*** PROVIDED DATA ***

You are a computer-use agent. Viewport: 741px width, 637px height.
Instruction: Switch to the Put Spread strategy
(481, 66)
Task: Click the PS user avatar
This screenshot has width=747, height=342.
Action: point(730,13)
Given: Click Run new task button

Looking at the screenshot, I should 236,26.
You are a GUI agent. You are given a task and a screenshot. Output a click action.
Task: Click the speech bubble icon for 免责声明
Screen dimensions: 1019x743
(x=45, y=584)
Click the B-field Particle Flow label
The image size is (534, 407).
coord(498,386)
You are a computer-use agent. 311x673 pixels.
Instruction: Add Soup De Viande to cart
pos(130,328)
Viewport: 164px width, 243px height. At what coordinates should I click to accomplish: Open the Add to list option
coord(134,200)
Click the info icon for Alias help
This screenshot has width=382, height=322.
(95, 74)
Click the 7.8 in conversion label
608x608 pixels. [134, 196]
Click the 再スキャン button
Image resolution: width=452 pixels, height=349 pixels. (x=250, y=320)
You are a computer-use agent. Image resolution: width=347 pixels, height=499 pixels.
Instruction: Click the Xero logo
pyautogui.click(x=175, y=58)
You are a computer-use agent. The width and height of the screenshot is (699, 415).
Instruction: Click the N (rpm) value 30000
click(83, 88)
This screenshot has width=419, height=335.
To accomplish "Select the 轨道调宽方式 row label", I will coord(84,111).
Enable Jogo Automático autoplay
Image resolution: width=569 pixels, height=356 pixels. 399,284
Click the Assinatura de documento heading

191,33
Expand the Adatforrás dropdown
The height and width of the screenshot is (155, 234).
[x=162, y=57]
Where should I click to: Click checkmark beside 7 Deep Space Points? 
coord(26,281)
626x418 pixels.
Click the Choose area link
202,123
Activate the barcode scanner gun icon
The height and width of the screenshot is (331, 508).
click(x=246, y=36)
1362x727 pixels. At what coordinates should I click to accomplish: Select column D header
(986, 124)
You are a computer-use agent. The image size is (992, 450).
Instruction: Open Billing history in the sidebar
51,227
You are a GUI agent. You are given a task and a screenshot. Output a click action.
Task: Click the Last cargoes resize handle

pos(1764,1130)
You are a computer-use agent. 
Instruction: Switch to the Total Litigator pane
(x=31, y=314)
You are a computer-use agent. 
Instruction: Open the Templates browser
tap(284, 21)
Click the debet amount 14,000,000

*** End of PROVIDED DATA ***

Print the listing above in its entirety, with every line exact.

RESULT FOR THIS EXERCISE:
You are a computer-use agent. Viewport: 741px width, 637px height.
Instruction: Switch to the Put Spread strategy
(481, 66)
Task: Click the PS user avatar
This screenshot has width=747, height=342.
Action: point(730,13)
Given: Click Run new task button

Looking at the screenshot, I should 236,26.
You are a GUI agent. You are given a task and a screenshot. Output a click action.
Task: Click the speech bubble icon for 免责声明
Screen dimensions: 1019x743
(x=45, y=584)
Click the B-field Particle Flow label
The image size is (534, 407).
coord(498,386)
You are a computer-use agent. 311x673 pixels.
Instruction: Add Soup De Viande to cart
pos(130,328)
Viewport: 164px width, 243px height. At what coordinates should I click to accomplish: Open the Add to list option
coord(134,200)
Click the info icon for Alias help
This screenshot has width=382, height=322.
(95, 74)
Click the 7.8 in conversion label
608x608 pixels. [134, 196]
Click the 再スキャン button
Image resolution: width=452 pixels, height=349 pixels. (x=250, y=320)
You are a computer-use agent. Image resolution: width=347 pixels, height=499 pixels.
Instruction: Click the Xero logo
pyautogui.click(x=175, y=58)
You are a computer-use agent. The width and height of the screenshot is (699, 415).
Instruction: Click the N (rpm) value 30000
click(83, 88)
This screenshot has width=419, height=335.
To accomplish "Select the 轨道调宽方式 row label", I will coord(84,111).
Enable Jogo Automático autoplay
Image resolution: width=569 pixels, height=356 pixels. 399,284
Click the Assinatura de documento heading

191,33
Expand the Adatforrás dropdown
The height and width of the screenshot is (155, 234).
[x=162, y=57]
Where should I click to: Click checkmark beside 7 Deep Space Points? 
coord(26,281)
626x418 pixels.
Click the Choose area link
202,123
Activate the barcode scanner gun icon
The height and width of the screenshot is (331, 508).
click(x=246, y=36)
1362x727 pixels. At what coordinates should I click to accomplish: Select column D header
(986, 124)
You are a computer-use agent. The image size is (992, 450).
Instruction: Open Billing history in the sidebar
51,227
You are a GUI agent. You are given a task and a screenshot. Output a click action.
Task: Click the Last cargoes resize handle

pos(1764,1130)
You are a computer-use agent. 
Instruction: Switch to the Total Litigator pane
(x=31, y=314)
You are a computer-use agent. 
Instruction: Open the Templates browser
tap(284, 21)
Click the debet amount 14,000,000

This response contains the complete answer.